Question

Find $$a\cdot b$$.
$$\left \lvert a \right \rvert=3$$, $$\left \lvert b \right \rvert=\sqrt {6}$$, the angle between $$a$$ and $$b$$ is $$45^{\circ }$$

Answer

**step1** Understanding the Problem

The problem asks us to find the dot product of two vectors, 'a' and 'b'. We are given the magnitude of vector 'a' as $$\left \lvert a \right \rvert=3$$, the magnitude of vector 'b' as $$\left \lvert b \right \rvert=\sqrt {6}$$, and the angle between the two vectors as $$45^{\circ }$$.

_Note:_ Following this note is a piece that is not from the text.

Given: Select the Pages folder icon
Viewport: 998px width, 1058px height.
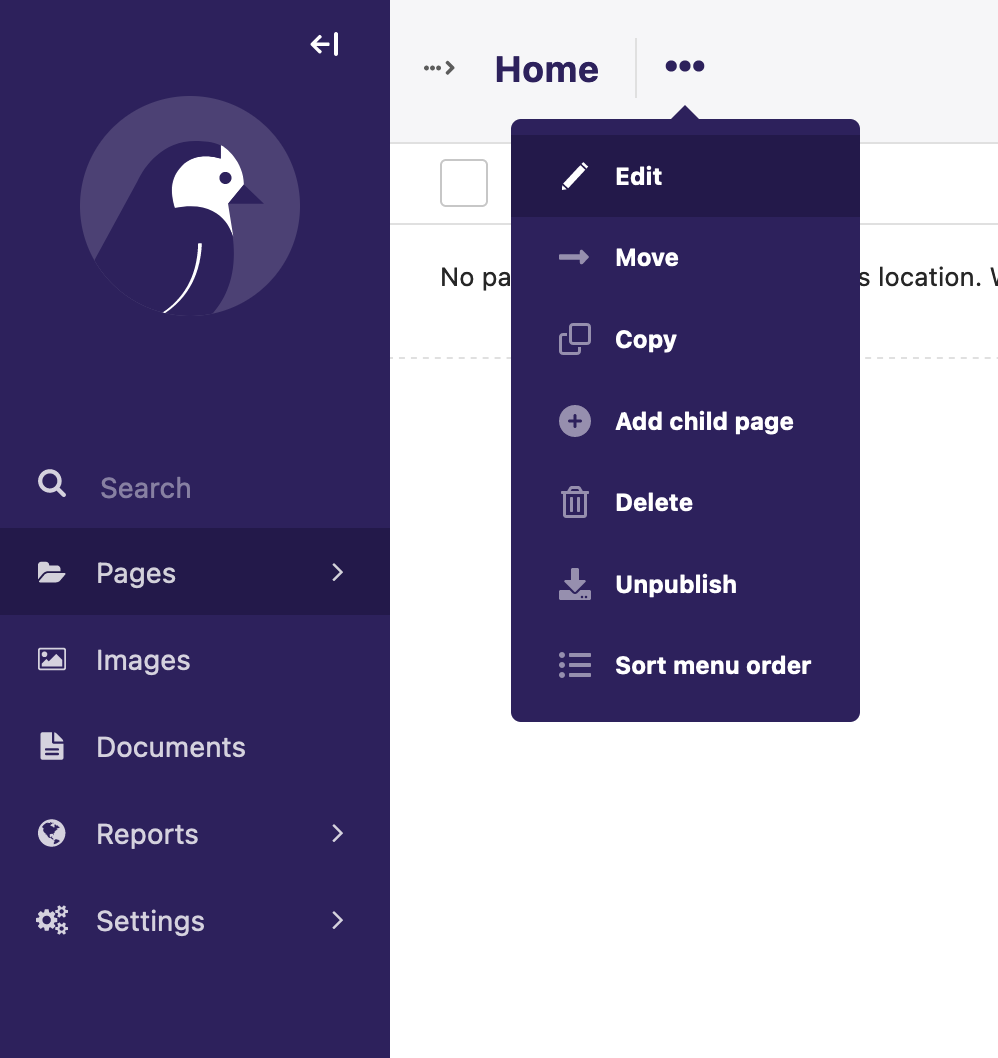Looking at the screenshot, I should (x=52, y=572).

**step2** Recalling the Formula for Dot Product

The dot product of two vectors, 'a' and 'b', can be found using the formula that involves their magnitudes and the cosine of the angle between them. The formula is:
$$a \cdot b = \left \lvert a \right \rvert \cdot \left \lvert b \right \rvert \cdot \cos(\theta)$$
where $$\left \lvert a \right \rvert$$ is the magnitude of vector 'a', $$\left \lvert b \right \rvert$$ is the magnitude of vector 'b', and $$\theta$$ is the angle between them.

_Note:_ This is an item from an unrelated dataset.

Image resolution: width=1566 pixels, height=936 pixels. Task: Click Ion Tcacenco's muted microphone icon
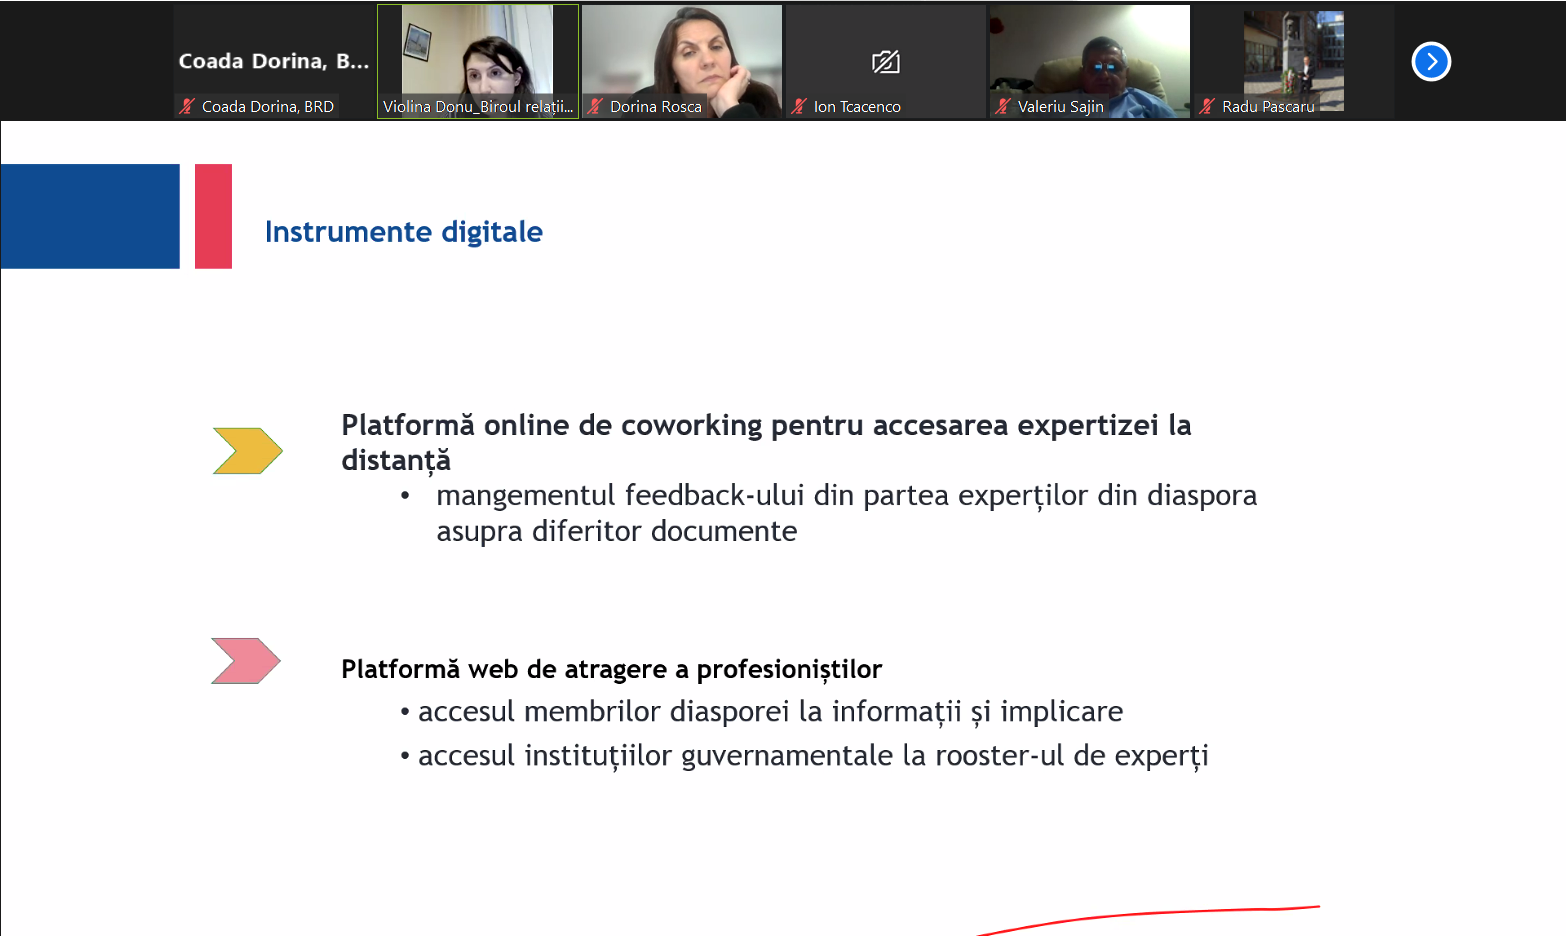(799, 106)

**step3** Identifying Given Values

From the problem statement, we have the following values:
Magnitude of vector 'a', $$\left \lvert a \right \rvert = 3$$
Magnitude of vector 'b', $$\left \lvert b \right \rvert = \sqrt{6}$$
The angle between vectors 'a' and 'b', $$\theta = 45^{\circ}$$

**step4** Substituting Values into the Formula

Now, we substitute the identified values into the dot product formula:
$$a \cdot b = 3 \cdot \sqrt{6} \cdot \cos(45^{\circ})$$
We know that the value of $$\cos(45^{\circ})$$ is $$\frac{\sqrt{2}}{2}$$.
So, the equation becomes:
$$a \cdot b = 3 \cdot \sqrt{6} \cdot \frac{\sqrt{2}}{2}$$

**step5** Calculating the Dot Product

We now perform the multiplication:
$$a \cdot b = 3 \cdot \frac{\sqrt{6} \cdot \sqrt{2}}{2}$$
$$a \cdot b = 3 \cdot \frac{\sqrt{6 \cdot 2}}{2}$$
$$a \cdot b = 3 \cdot \frac{\sqrt{12}}{2}$$
To simplify $$\sqrt{12}$$, we look for perfect square factors. Since $$12 = 4 \cdot 3$$, we can write $$\sqrt{12}$$ as $$\sqrt{4 \cdot 3} = \sqrt{4} \cdot \sqrt{3} = 2\sqrt{3}$$.
Substitute this back into the equation:
$$a \cdot b = 3 \cdot \frac{2\sqrt{3}}{2}$$
The '2' in the numerator and denominator cancel out:
$$a \cdot b = 3 \cdot \sqrt{3}$$
Thus, the dot product of vector 'a' and vector 'b' is $$3\sqrt{3}$$.